[Stored dataset items]
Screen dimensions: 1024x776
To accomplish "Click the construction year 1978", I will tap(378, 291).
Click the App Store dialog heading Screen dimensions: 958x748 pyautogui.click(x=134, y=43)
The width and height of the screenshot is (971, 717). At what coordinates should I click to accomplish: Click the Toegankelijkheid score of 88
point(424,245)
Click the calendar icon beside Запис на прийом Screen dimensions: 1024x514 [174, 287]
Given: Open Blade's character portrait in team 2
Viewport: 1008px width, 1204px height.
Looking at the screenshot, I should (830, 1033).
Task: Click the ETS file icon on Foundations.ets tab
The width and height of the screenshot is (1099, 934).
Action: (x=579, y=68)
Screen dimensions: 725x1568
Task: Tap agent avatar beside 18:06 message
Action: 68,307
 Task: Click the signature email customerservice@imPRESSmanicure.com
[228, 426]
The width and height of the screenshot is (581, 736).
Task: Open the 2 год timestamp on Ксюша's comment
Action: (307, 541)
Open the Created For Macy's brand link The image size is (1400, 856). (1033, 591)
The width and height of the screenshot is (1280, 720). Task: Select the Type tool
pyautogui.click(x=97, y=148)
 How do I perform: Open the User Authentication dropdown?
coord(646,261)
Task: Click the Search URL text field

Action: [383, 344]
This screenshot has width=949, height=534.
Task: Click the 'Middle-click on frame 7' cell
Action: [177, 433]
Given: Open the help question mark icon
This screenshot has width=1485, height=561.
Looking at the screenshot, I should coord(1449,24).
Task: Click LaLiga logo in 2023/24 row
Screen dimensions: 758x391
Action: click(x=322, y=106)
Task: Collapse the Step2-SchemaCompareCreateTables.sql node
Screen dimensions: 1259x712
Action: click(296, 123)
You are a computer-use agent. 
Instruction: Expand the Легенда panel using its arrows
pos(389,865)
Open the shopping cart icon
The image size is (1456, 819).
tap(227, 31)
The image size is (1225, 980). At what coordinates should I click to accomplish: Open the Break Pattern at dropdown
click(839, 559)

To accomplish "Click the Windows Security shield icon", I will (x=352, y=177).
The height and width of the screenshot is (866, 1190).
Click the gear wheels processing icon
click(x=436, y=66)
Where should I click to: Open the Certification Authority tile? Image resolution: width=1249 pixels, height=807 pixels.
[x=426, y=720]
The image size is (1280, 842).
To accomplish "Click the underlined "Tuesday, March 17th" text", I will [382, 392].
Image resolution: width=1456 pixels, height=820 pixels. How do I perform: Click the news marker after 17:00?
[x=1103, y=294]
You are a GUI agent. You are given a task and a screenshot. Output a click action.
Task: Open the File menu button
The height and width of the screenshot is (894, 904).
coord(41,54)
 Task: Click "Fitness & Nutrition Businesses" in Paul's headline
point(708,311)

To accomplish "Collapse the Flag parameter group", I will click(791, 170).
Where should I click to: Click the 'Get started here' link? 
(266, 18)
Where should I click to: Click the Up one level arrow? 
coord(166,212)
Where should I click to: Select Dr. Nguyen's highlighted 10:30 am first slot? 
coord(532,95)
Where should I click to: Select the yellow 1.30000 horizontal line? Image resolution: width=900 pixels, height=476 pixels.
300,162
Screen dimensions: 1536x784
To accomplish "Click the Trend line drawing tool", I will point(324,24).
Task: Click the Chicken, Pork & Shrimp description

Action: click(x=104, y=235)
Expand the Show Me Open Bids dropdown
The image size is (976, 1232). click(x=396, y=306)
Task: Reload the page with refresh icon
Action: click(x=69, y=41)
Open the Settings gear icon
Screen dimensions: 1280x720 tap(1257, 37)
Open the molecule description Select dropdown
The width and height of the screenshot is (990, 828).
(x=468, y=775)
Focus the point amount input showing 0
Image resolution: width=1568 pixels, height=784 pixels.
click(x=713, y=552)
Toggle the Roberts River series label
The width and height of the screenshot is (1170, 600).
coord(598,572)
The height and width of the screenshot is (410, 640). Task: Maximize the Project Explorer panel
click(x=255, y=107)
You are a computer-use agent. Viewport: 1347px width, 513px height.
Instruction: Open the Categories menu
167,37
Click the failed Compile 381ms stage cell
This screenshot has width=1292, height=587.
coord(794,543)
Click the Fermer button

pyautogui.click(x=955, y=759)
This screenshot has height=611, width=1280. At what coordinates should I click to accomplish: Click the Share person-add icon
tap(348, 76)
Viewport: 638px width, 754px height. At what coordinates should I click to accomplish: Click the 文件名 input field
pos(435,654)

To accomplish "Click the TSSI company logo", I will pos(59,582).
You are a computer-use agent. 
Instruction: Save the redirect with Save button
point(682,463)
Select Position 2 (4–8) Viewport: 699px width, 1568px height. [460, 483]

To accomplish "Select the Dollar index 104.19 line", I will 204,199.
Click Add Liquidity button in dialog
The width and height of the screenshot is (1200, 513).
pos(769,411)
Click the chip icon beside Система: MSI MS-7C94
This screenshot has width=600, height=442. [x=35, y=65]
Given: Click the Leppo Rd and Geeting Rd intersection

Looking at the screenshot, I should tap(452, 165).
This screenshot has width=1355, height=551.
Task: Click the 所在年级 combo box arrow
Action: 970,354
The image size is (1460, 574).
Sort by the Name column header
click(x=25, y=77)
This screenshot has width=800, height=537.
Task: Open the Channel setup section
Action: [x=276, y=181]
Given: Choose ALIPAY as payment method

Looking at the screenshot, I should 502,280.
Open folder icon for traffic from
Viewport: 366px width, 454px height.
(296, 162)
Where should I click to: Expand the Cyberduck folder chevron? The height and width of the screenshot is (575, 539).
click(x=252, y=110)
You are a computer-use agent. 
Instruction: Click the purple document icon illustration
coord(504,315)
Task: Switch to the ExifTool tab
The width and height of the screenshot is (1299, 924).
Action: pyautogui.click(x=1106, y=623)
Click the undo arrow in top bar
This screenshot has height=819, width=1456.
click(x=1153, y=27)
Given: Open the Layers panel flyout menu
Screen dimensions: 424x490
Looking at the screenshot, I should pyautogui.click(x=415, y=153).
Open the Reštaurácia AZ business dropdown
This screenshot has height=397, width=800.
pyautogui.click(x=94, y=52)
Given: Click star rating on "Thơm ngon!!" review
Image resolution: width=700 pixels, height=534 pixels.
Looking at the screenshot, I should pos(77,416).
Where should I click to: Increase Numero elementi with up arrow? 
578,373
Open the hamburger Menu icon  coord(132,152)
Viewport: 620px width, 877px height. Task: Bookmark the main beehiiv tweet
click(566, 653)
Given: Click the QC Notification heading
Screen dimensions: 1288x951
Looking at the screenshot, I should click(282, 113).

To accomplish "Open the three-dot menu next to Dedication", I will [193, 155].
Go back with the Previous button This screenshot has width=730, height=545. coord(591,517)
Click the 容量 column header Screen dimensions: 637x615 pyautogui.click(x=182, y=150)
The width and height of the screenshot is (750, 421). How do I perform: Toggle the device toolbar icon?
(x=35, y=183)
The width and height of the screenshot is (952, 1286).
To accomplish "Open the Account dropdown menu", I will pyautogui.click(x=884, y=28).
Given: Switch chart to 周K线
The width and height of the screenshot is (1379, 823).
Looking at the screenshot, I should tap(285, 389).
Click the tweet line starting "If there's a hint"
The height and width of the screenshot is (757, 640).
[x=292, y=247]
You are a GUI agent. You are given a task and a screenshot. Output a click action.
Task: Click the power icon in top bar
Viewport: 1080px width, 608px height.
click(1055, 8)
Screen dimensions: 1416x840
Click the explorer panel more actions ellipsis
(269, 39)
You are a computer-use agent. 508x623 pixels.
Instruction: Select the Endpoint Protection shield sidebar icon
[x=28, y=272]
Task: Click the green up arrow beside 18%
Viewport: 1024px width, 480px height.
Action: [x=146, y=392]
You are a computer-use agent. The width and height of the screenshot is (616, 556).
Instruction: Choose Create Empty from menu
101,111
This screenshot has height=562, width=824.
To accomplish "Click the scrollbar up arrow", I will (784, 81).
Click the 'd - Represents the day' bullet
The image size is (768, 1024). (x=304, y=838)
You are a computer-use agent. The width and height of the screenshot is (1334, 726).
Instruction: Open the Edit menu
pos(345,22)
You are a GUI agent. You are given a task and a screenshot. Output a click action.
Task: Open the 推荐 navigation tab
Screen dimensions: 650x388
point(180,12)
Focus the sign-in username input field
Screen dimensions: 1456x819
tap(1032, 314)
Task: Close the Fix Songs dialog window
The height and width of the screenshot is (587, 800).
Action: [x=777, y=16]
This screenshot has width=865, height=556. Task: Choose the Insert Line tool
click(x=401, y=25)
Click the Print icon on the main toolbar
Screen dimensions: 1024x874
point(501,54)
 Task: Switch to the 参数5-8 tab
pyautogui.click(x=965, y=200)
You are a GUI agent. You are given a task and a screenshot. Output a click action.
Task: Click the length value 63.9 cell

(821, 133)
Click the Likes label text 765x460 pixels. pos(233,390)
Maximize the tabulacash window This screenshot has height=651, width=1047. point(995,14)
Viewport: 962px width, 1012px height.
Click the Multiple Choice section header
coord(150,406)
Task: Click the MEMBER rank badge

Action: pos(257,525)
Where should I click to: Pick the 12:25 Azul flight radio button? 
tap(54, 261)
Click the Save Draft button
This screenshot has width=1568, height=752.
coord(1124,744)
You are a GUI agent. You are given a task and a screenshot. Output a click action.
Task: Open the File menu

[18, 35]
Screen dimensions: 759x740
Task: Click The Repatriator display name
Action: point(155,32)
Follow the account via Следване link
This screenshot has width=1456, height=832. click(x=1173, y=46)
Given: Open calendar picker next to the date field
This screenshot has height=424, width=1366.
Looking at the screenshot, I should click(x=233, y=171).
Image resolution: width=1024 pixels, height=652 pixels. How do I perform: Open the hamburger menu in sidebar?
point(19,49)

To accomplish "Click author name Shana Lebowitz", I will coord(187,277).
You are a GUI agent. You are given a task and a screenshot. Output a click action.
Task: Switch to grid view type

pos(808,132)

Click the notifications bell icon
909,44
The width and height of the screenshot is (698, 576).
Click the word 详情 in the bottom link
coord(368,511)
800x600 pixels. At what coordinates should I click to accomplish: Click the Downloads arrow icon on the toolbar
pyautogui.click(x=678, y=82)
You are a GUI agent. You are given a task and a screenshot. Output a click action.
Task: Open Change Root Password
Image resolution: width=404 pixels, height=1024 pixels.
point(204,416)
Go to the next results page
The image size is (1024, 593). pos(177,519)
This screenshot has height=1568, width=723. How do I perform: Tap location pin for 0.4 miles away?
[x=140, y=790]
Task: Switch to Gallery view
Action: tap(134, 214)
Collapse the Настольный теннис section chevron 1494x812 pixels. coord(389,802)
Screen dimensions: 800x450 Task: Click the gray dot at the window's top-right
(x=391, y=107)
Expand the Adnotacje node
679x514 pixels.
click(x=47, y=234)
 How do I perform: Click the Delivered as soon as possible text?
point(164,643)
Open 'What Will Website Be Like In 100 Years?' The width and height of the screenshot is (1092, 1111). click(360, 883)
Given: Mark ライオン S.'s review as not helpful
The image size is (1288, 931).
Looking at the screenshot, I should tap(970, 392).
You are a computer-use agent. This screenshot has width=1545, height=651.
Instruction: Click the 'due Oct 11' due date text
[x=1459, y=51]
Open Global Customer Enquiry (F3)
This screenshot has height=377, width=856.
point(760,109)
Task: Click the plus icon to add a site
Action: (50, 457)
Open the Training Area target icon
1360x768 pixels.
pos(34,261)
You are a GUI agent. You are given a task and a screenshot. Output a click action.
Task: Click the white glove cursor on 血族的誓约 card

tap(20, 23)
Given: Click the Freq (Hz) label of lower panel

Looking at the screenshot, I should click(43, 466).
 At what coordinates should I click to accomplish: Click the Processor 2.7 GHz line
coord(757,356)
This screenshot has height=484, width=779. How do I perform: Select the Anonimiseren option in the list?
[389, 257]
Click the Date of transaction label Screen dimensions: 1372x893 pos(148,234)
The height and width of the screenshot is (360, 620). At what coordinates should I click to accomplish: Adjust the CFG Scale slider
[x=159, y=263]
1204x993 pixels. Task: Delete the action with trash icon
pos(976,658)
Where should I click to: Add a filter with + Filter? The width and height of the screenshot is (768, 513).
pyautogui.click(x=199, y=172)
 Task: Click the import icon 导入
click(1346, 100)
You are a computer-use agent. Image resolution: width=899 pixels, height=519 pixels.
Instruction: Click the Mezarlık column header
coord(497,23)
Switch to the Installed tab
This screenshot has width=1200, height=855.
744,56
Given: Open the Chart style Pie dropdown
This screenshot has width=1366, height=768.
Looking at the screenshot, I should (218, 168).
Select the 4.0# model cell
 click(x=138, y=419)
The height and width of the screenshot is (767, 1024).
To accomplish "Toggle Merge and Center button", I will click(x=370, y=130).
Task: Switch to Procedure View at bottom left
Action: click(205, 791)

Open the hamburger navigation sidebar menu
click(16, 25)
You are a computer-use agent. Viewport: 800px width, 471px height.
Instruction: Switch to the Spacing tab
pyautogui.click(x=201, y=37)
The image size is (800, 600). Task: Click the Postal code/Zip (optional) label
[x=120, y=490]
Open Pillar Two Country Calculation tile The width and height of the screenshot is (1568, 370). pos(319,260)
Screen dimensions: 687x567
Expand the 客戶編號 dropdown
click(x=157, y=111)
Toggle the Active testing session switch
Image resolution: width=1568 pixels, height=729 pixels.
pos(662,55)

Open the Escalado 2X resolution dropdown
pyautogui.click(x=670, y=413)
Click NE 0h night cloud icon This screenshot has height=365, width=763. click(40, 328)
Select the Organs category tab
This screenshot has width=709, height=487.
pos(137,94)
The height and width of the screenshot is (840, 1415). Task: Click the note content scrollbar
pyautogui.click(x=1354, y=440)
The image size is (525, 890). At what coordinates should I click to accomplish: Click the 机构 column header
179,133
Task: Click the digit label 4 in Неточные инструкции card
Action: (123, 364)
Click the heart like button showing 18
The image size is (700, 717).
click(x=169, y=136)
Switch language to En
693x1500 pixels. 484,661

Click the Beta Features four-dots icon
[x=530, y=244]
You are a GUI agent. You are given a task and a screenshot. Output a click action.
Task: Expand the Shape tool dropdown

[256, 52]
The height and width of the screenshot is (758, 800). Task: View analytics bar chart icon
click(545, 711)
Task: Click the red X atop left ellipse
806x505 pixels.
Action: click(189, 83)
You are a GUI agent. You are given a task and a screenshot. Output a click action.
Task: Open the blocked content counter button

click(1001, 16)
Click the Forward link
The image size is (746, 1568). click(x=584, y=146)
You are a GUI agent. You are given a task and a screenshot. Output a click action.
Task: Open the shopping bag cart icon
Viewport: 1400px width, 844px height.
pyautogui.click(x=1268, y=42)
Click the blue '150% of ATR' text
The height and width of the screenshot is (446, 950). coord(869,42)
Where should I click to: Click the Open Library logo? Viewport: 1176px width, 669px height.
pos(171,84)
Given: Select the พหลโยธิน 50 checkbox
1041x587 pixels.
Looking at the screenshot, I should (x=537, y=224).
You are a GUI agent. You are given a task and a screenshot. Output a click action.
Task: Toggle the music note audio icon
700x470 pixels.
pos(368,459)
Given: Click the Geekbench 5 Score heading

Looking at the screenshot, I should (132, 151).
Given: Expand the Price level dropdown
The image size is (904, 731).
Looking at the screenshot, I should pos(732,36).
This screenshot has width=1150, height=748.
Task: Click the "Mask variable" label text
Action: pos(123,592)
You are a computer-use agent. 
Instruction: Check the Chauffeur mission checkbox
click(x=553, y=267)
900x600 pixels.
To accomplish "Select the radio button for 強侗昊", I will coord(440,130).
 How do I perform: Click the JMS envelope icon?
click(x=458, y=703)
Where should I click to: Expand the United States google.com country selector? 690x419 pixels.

Required action: Among the entries, count how many lines hold the string "shopping", then state only that number.

Response to the exercise: 2